| Complete the following |
[1] In which journal was the review on end-of-life care in acute hospitals published?
[2] Carry on the abstract of the review on end-of-life care in acute hospitals from the point where it stops.

| Text excerpt |
^^^^
End-of-life care in acute hospitals: an integrative literature review


  • Melissa J Bloomer MN(Hons), MPET, MNP, GCPET, GCDE, Crit. Care Cert., BN, RN, FRCNA,

  • Cheryle Moss PhD, BAppSc, MSc, GradDipEdAdmin, RN, CCUCert FRCNA,

  • Wendy M Cross PhD, MEd, BAppsSc(AdvNsg), RN, RPN, FRCNA, FACMHN

Melissa J Bloomer
School of Nursing and Midwifery
Monash University
P.O. Box 527
Vic. 3199
Telephone: +61 3 9904 4203
E-mail: melissa.bloomer@monash.edu


bloomer mj, moss c & cross wm (2011)Journal of Nursing and Healthcare of Chronic Illness 3, 165–173
End-of-life care in acute hospitals: an integrative literature review

Aim.  To explore and define the current status of published literature related to end-of-life care in the acute hospital setting.

Background.  Chronic illness is now the leading cause of death in developed countries because the population is and the advances in health care delivery. In Australia, two-third of people with chronic illness who die is inpatient in an acute hospital. Whilst most of the attention regarding end-of-life care and dying has focused on palliative care settings, there is a need to consider those dying outside of specialist palliative care settings.

Design.  Integrative literature review.

Methods.  Using an integrative approach, electronic searches of selected databases were undertaken, using comprehensive search terms. Secondary sources were also identified through the reference lists of retrieved literature.
^^^^
| Supplied records |
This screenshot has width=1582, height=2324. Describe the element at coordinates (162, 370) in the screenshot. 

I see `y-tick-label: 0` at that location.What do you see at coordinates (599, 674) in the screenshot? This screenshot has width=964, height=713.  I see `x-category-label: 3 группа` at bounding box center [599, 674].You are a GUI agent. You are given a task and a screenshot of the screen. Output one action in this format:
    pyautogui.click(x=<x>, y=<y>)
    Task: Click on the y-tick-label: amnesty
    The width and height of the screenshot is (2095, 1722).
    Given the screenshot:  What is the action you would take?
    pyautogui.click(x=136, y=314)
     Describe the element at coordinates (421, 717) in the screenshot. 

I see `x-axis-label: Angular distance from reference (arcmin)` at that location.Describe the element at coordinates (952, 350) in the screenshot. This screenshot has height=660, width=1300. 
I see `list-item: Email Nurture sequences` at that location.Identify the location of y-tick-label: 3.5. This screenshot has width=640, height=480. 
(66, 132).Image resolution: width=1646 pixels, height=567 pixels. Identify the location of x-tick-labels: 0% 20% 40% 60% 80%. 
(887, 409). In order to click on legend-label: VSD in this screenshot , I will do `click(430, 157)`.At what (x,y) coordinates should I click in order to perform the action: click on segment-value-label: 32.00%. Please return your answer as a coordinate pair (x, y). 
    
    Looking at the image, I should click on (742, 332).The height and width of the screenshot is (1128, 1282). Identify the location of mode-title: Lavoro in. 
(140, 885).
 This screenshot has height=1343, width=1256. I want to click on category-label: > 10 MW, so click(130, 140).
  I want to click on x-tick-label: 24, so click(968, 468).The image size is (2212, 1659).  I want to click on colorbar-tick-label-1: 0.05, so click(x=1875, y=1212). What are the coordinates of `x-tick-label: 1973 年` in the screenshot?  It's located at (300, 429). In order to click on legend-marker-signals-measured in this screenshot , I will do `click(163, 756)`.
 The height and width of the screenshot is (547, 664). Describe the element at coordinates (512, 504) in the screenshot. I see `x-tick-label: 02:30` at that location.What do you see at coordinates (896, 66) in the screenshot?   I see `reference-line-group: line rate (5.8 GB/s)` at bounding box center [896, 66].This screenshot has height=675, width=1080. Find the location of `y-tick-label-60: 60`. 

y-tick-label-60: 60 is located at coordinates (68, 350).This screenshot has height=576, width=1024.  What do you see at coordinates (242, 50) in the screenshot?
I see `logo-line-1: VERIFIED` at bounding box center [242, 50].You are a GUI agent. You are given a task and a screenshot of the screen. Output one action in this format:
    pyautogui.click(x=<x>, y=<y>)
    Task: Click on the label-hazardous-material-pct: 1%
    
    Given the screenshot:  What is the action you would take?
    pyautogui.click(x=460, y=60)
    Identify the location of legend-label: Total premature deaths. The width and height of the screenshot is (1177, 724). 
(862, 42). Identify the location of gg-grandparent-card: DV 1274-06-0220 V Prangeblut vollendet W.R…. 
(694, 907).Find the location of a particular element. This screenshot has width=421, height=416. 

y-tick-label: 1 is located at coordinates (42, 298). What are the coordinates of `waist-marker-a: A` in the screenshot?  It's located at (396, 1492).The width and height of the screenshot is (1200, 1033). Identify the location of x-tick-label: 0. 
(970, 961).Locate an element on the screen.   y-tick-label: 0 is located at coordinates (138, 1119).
^^^^
| Written responses |
[1] Journal of Nursing and Healthcare of Chronic Illness

[2]
Results.  The literature review identified a lack of high-quality scientific evidence to direct end-of-life care as delivered in the acute (non-palliative care) sector. From the literature available, five core themes/issues were generated to reflect the literature.

Conclusions.  There is a need for research to investigate end-of-life care in the acute hospital setting. Care pathways are in use to varying degrees without validation, but implementation alone does not ensure quality end-of-life care. Cultural factors can impede/impact practice and the ability of clinicians to recognise ‘active dying’ has been shown to be problematic, delaying the transition to end-of-life care.

Relevance to clinical practice.  Given that the majority of deaths in Australia occur in acute hospital settings, clinicians should be delivering expert life-sustaining acute care and also quality end-of-life care.